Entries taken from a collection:
□ □ □ □ □ □ □

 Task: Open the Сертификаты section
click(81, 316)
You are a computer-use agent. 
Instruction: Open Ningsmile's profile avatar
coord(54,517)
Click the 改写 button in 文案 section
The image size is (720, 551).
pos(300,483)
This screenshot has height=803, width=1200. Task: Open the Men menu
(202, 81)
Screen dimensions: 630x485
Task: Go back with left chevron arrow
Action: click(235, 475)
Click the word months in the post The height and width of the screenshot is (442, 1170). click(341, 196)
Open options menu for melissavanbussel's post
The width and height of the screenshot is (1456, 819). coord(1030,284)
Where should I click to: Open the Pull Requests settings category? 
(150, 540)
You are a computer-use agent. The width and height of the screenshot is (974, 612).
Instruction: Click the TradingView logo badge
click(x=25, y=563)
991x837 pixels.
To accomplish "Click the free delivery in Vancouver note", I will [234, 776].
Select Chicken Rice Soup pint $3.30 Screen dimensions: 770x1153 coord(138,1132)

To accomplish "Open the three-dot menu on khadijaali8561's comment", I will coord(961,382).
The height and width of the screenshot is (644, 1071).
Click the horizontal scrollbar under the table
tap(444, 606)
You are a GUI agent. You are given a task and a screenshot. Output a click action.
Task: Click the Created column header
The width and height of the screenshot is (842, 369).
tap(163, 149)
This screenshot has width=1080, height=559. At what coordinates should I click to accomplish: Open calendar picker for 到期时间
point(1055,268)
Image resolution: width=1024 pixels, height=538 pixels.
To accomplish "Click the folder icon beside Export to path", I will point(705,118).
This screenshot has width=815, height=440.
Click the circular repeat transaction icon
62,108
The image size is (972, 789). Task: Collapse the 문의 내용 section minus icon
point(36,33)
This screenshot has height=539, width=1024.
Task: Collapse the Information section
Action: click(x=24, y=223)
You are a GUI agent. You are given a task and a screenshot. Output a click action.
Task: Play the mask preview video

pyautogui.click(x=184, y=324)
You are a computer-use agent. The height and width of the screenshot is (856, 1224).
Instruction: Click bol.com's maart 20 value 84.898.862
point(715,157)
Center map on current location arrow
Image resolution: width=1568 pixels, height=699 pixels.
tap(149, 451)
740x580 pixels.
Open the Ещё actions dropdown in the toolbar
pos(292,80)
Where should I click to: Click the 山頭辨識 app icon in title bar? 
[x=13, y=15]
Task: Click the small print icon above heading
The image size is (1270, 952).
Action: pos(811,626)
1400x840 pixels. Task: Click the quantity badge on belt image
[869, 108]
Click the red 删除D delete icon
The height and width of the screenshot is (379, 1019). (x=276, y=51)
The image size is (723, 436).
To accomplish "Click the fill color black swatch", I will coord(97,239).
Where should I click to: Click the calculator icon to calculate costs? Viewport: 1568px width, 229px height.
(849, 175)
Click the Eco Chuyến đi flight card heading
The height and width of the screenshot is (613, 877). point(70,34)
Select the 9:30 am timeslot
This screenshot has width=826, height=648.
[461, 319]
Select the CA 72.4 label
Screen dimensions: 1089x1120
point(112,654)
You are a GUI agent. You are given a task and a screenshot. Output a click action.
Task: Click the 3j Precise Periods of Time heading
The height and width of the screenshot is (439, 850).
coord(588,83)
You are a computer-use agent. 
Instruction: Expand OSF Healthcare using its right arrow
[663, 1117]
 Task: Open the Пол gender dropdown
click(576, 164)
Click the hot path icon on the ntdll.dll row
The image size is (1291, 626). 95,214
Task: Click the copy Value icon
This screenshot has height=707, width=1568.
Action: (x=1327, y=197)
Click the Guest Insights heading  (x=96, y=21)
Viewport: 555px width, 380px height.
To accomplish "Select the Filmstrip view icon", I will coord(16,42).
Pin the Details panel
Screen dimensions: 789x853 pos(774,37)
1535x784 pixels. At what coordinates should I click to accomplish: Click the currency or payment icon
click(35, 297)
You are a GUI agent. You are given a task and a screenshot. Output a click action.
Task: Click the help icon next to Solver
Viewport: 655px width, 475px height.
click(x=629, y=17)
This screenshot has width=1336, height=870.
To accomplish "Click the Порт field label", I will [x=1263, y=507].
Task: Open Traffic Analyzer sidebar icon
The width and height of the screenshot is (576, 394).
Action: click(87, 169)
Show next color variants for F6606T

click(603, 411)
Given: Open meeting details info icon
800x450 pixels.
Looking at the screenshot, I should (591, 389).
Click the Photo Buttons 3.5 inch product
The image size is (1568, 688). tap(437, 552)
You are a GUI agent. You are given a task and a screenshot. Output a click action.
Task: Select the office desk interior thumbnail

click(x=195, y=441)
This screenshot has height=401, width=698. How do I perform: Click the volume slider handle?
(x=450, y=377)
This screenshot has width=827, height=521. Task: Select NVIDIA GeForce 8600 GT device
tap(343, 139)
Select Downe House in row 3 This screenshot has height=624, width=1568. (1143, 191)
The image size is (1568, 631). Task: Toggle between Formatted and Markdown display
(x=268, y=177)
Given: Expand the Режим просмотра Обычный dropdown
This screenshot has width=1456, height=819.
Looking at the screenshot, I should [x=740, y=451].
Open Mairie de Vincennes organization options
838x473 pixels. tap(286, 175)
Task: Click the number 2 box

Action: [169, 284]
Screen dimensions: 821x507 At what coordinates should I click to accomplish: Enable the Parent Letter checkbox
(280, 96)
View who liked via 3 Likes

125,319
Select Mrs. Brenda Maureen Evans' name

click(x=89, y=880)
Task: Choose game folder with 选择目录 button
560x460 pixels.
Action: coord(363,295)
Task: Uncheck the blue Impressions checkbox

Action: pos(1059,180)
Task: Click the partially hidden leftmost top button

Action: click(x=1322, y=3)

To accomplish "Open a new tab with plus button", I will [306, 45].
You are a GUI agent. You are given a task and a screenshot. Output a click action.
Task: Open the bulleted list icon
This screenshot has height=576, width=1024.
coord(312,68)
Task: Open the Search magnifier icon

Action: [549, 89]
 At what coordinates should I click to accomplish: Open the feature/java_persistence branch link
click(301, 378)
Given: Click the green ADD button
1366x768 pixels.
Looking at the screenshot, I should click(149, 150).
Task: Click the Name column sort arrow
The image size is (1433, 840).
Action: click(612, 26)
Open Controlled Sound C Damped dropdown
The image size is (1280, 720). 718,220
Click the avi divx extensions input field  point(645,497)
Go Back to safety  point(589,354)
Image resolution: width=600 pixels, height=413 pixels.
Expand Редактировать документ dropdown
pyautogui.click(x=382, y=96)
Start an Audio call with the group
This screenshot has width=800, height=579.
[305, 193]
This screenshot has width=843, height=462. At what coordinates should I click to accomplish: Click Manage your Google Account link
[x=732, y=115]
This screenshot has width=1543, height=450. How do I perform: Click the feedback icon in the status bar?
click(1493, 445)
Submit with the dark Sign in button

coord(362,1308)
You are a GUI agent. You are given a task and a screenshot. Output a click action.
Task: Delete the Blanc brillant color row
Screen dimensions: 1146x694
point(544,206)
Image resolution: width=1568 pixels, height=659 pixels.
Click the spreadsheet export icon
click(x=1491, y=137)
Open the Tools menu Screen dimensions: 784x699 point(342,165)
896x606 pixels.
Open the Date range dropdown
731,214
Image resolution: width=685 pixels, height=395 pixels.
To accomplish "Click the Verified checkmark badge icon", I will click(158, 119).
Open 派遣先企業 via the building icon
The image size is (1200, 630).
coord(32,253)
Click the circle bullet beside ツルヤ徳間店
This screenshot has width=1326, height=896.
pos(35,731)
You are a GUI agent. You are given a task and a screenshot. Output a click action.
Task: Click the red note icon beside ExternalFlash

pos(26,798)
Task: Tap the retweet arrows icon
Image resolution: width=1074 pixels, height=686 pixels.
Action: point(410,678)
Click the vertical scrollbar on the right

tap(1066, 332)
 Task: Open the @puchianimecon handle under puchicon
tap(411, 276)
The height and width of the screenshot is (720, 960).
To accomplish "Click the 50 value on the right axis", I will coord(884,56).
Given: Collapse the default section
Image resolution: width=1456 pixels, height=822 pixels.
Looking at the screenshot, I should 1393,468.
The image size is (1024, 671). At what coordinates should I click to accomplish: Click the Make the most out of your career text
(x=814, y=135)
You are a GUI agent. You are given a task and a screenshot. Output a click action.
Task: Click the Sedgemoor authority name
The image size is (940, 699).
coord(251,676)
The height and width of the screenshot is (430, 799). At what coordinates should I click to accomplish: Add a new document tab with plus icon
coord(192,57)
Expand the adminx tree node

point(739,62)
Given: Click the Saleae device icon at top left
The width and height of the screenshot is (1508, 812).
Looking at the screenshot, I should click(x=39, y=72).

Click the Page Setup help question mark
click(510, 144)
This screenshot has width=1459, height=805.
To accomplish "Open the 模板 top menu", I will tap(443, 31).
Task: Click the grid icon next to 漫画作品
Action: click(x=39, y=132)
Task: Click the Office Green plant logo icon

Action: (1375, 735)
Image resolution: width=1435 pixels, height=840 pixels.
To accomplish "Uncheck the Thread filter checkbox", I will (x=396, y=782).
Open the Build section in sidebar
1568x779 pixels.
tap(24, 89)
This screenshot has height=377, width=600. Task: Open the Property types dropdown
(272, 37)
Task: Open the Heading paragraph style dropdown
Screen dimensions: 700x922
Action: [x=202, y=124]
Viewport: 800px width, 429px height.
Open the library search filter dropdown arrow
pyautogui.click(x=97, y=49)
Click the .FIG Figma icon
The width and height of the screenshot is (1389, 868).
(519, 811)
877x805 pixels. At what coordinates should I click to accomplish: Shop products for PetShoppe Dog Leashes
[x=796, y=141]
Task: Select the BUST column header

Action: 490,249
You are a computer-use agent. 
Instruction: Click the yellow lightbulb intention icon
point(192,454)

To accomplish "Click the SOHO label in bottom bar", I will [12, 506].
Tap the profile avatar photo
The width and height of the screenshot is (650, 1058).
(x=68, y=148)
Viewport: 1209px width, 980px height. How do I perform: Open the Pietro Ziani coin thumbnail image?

□ □ □ □ □ □ □

**Aim of the task**:
Only lines of the data holding the word "label" go in the answer. Please copy each of them.

**Answer for the task**:
Select the CA 72.4 label
To accomplish "Click the Порт field label", I will [x=1263, y=507].
To accomplish "Click the SOHO label in bottom bar", I will [12, 506].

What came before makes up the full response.